January 4, 2022

In search of a better way to score human predictors

If you track your predictions using Metaculus, you have three tools for comparing yourself to other players: the track record (Brier score or log score), calibration, and Metaculus point total. Unfortunately, none of these is a satisfying indicator of prediction quality.

Ideally, I’d like to have a proper scoring rule that gives you the same reward in expectation regardless of how likely you believe the event is. That way you won’t be incentivized to avoid predictions close to 50%. Does such a scoring rule exist?

Let \(S \colon [0,1] \to \mathbb{R}\) be a strictly increasing differentiable function. If we assign an event a probability of \(p\), and that event actually happens, we will give ourselves a score of \(S(p)\). And if the event doesn’t happen, we will give ourselves a score of \(S(1-p)\). If the event in question actually has probability \(p^*\), then our expected score is \[ p^*S(p) + (1-p^*)S(1-p). \] For this to be a proper scoring rule, we need our expected score to be maximized at \(p = p^*\), regardless of the value of \(p^*\). So if \(p^* \in (0,1)\), the derivative of the above expression should vanish at that point. This means \[ p^*S'(p^*) - (1-p^*)S'(1-p^*) = 0. \] Since this equation must be true for any \(p^* \in (0,1)\), we might as well write \(p\) instead of \(p^*\). We can rewrite the equation to get \[ S'(1-p) = \frac{p}{1-p}S'(p). \] We also want our expected score to be a constant as a function of \(p^*\). And since this is a proper scoring rule, we only care about our expected score when we choose \(p = p^*\). In other words, we need \[ p^*S(p^*) + (1-p^*)S(1-p^*) = C. \] Again, since this must be true for all \(p^* \in [0,1]\), we’ll just use \(p\) instead. Differentiating this equation gives us \[ S(p) + pS'(p) - S(1-p) - (1-p)S'(1-p) = 0. \] But using the equation for \(S'(1-p)\) from earlier, we can derive \[ \begin{align*} S(p) + pS'(p) - S(1-p) - (1-p)\cdot\frac{p}{1-p}S'(p) &= 0 \\ S(p) + pS'(p) - S(1-p) - pS'(p) &= 0 \\ S(p) - S(1-p) &= 0 \\ S(p) &= S(1-p). \end{align*} \] This contradicts the assumption that \(S\) is strictly increasing. We could drop that assumption. But if we did, then we could be punished for assigning a higher probability to an event that actually happens. This seems obviously wrong to me. Now, you might argue that if you predicted something with a probability of, say, 100%, and your prediction comes true, then you should be punished for being ridiculous.

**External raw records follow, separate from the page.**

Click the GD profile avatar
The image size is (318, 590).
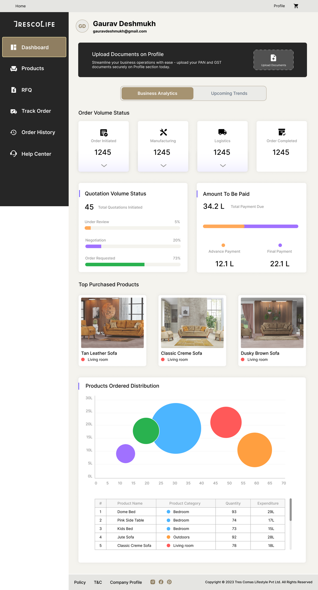pos(82,26)
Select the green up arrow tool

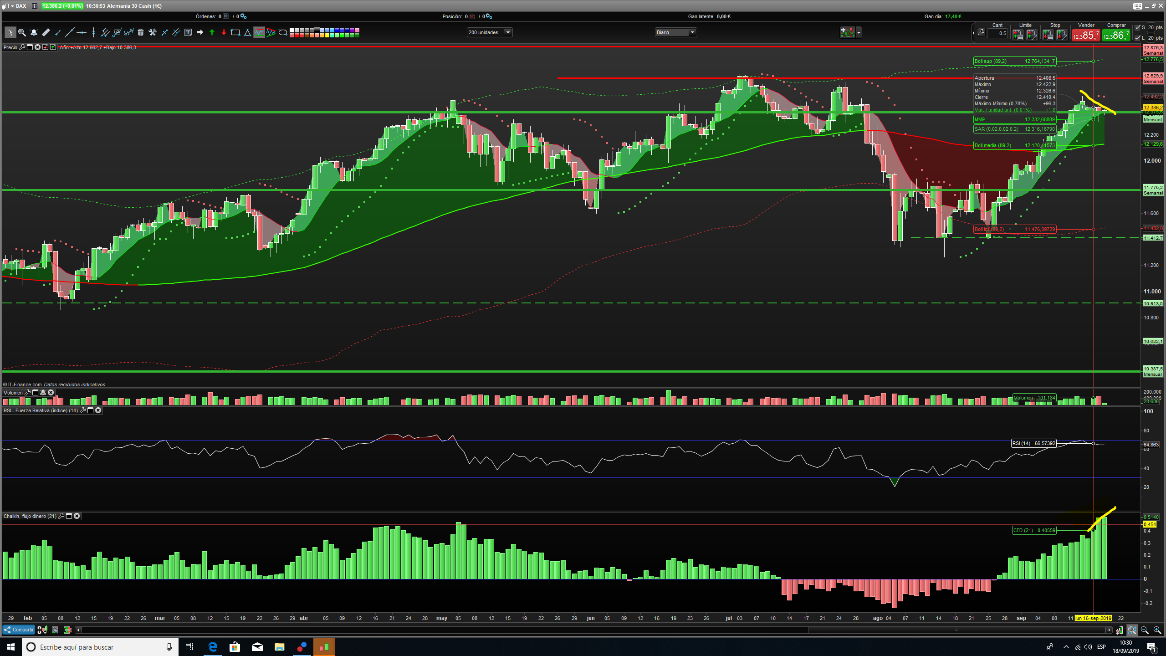coord(212,32)
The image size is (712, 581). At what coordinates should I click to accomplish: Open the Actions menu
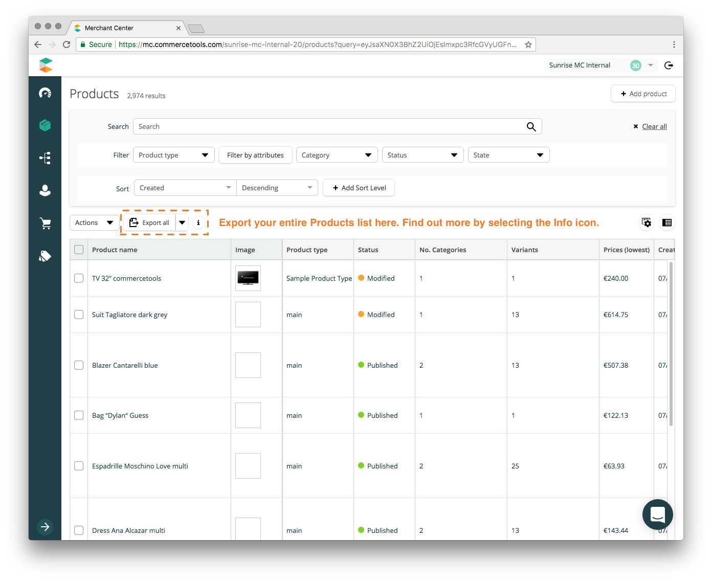tap(94, 222)
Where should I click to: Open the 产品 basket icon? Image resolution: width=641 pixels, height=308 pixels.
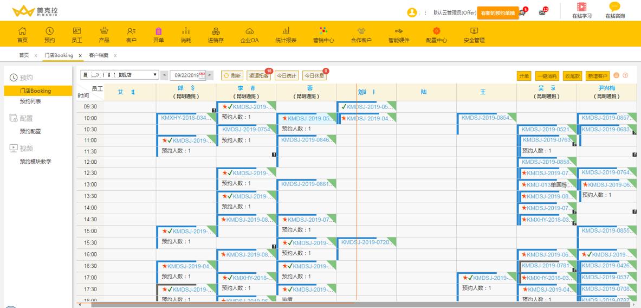point(104,31)
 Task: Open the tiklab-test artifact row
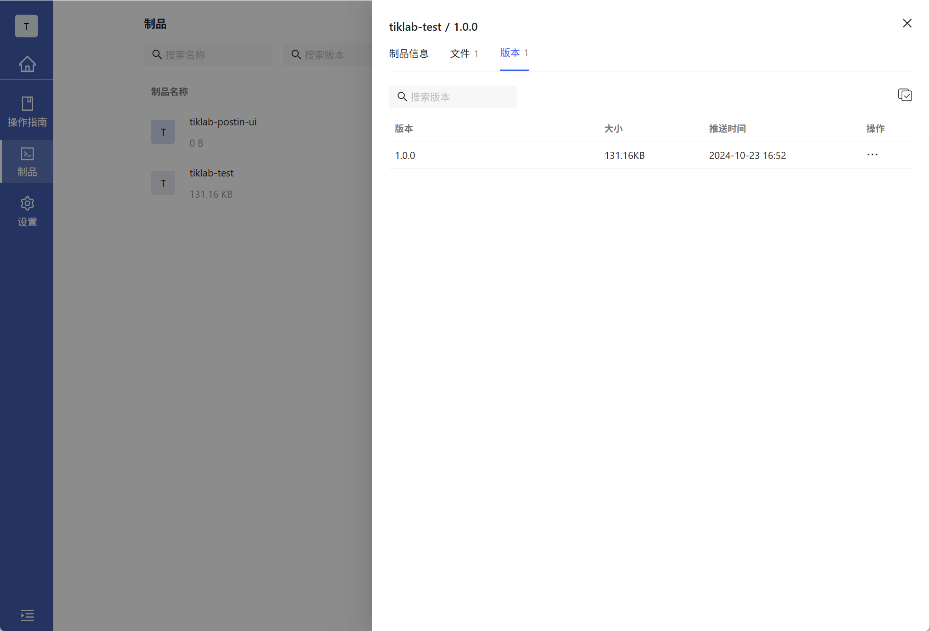pos(212,173)
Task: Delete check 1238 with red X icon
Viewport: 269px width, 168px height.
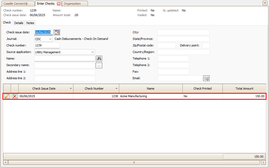Action: point(15,96)
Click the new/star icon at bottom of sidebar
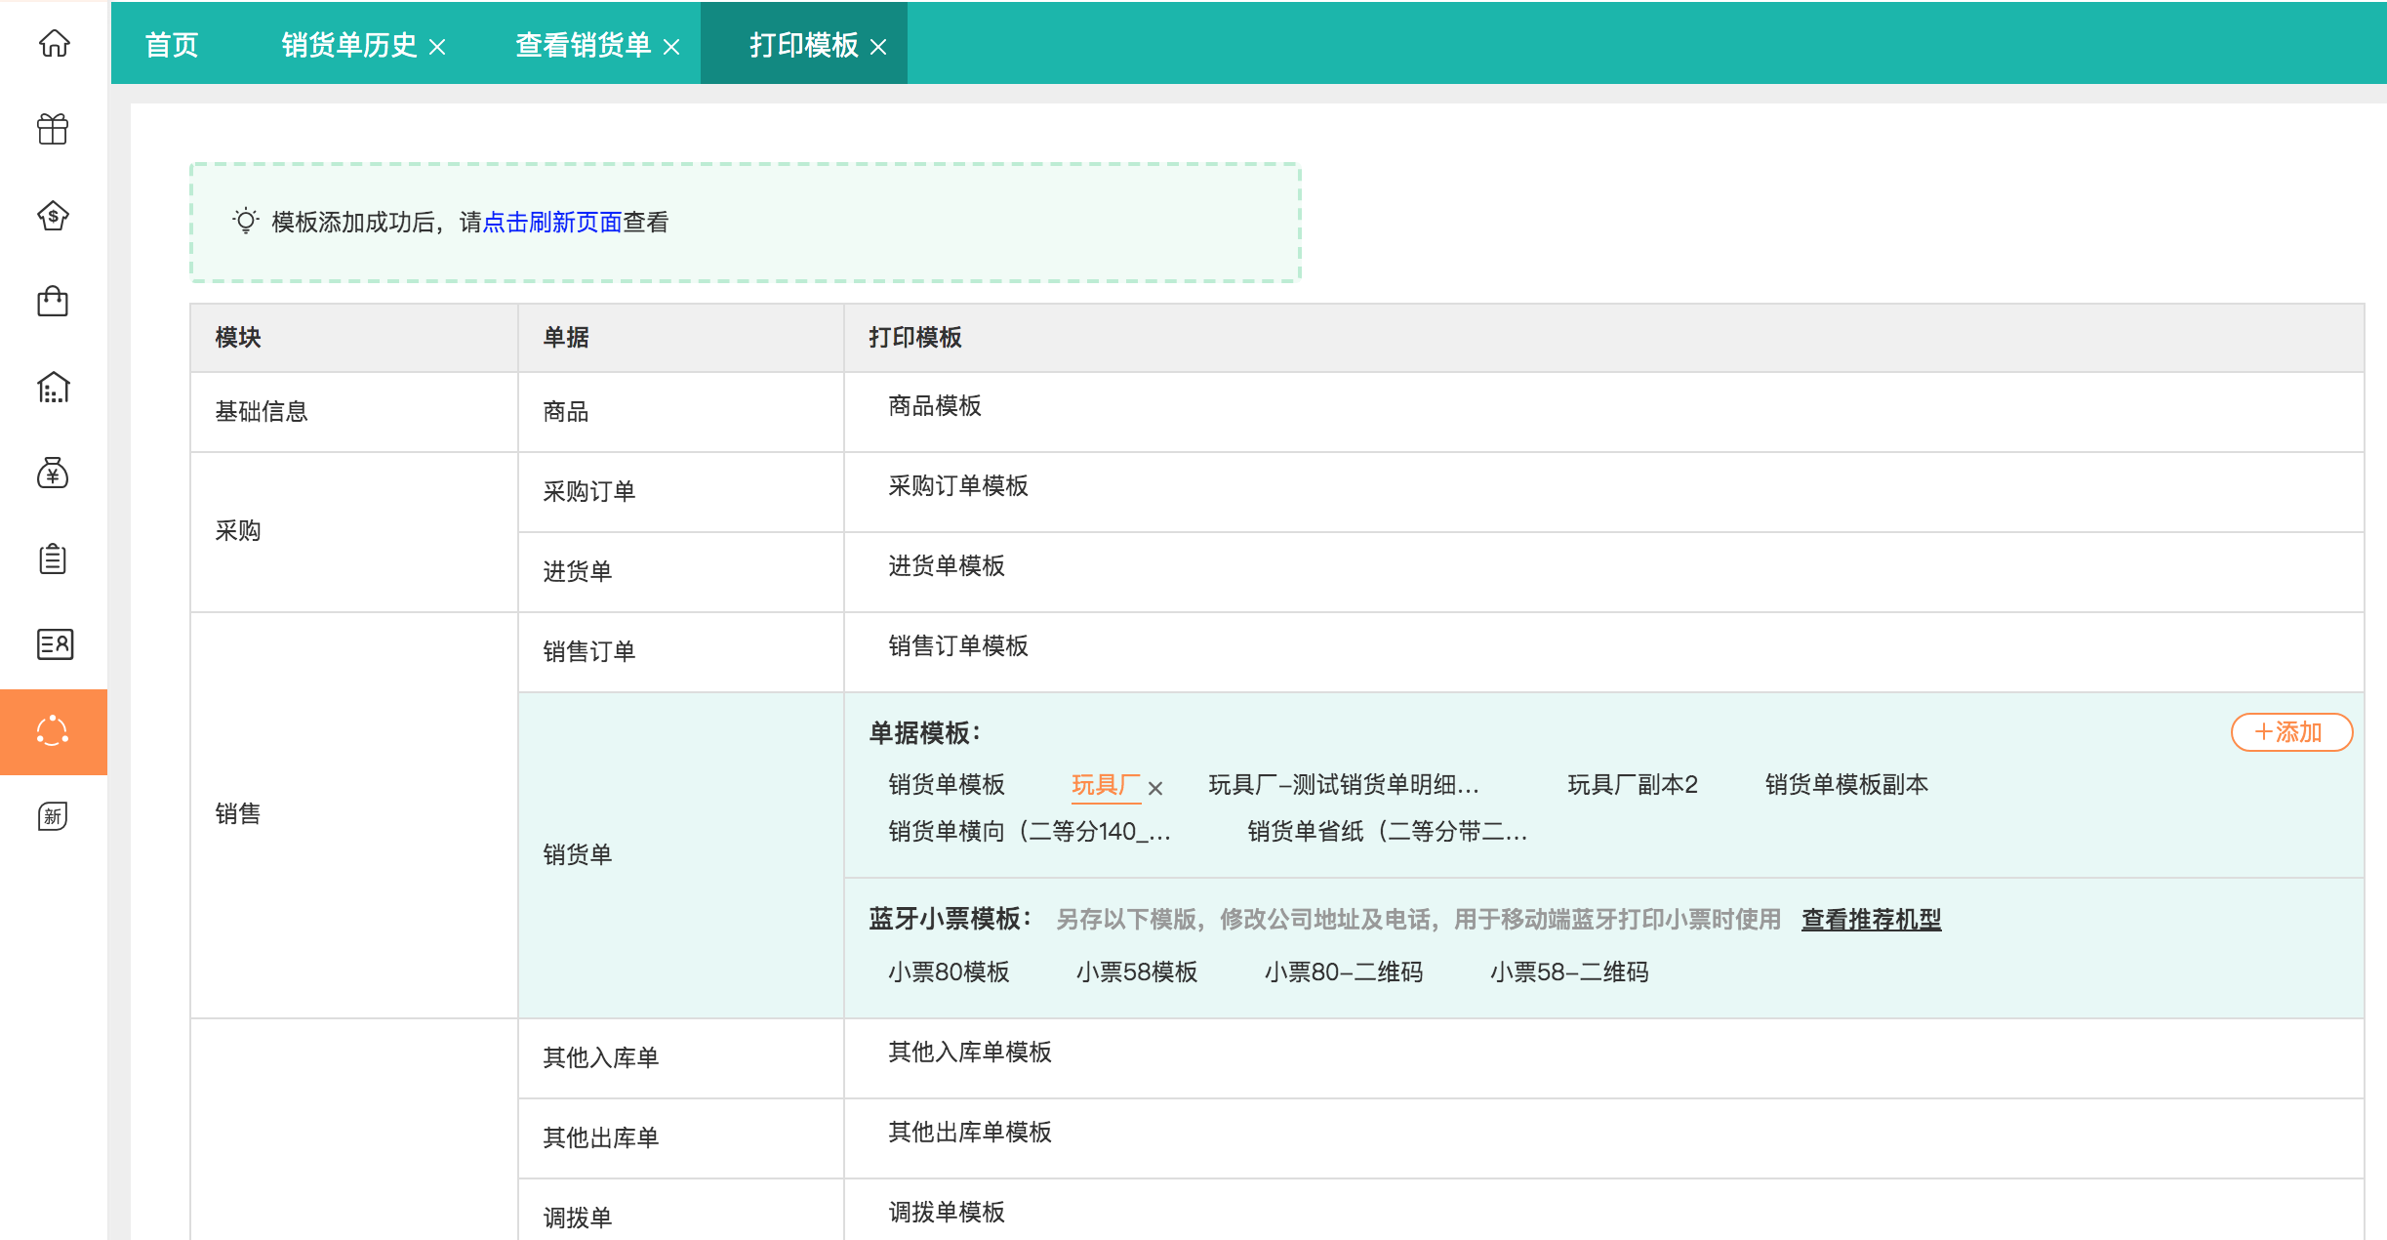The height and width of the screenshot is (1240, 2387). pyautogui.click(x=54, y=816)
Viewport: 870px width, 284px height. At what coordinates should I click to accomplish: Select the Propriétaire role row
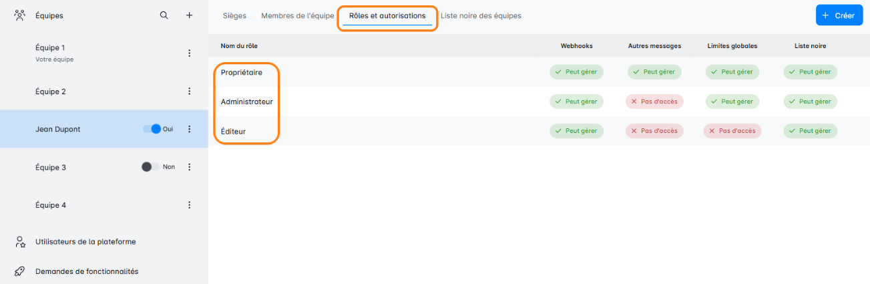point(242,72)
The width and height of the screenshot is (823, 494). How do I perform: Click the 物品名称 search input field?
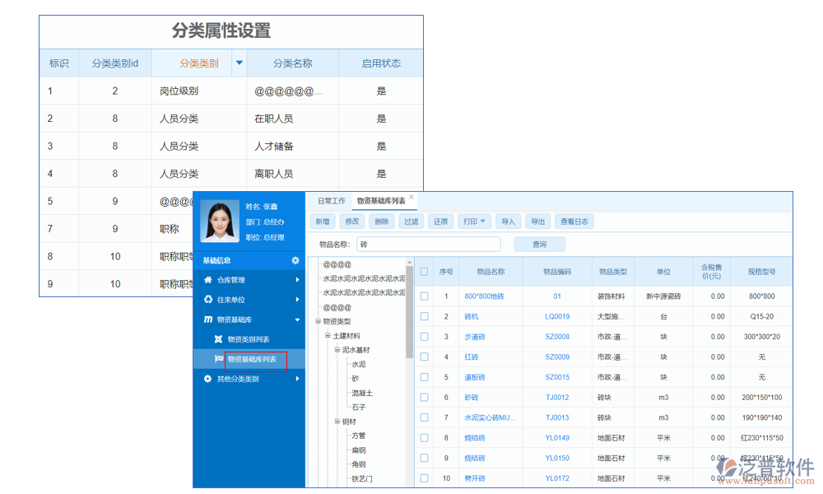430,244
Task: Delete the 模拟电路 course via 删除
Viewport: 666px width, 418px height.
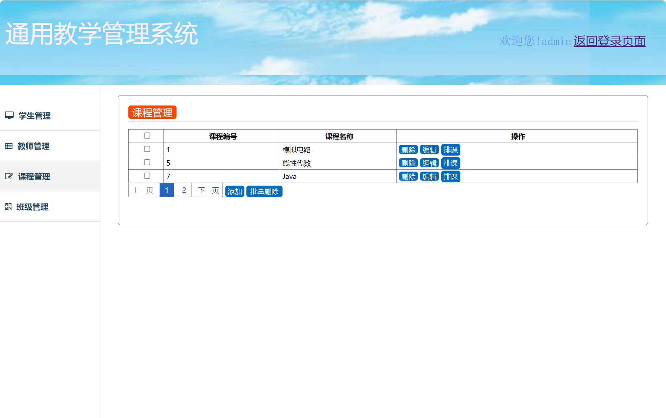Action: click(408, 150)
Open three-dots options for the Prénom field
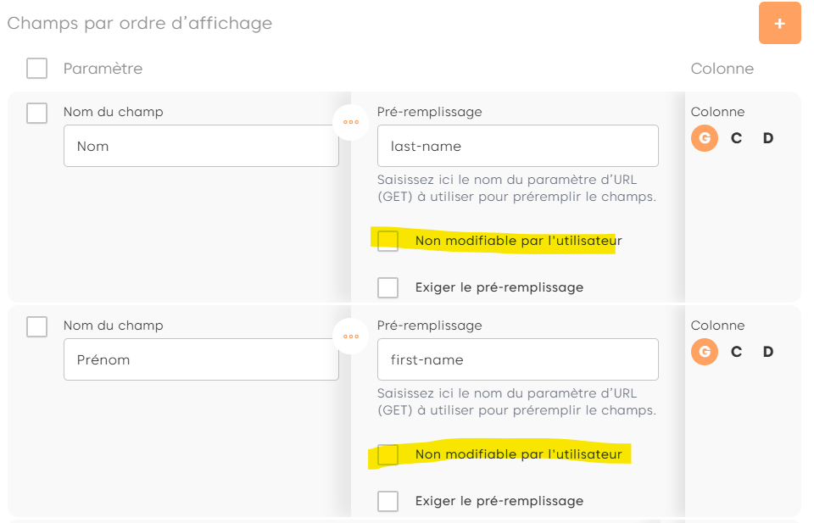 351,336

But imagine there were someone who only made 0% and 100% predictions, and not just on trivial things, and every one of their predictions came true. Such a person would clearly deserve a high score, since it’s not ridiculous if you can do it consistently.

Anyway, if my math is right, it looks like there aren’t any good scoring rules for human predictors. I can think of two possible ways around this:

  1. Have the scoring rule take into account your predictions on other events. I’m not sure how this would work.

  2. Come up with a rule that incentivizes predictions that are closer to 50% instead. I think these kinds of predictions are harder to make anyway, so I would prefer this to what we get with the Brier score.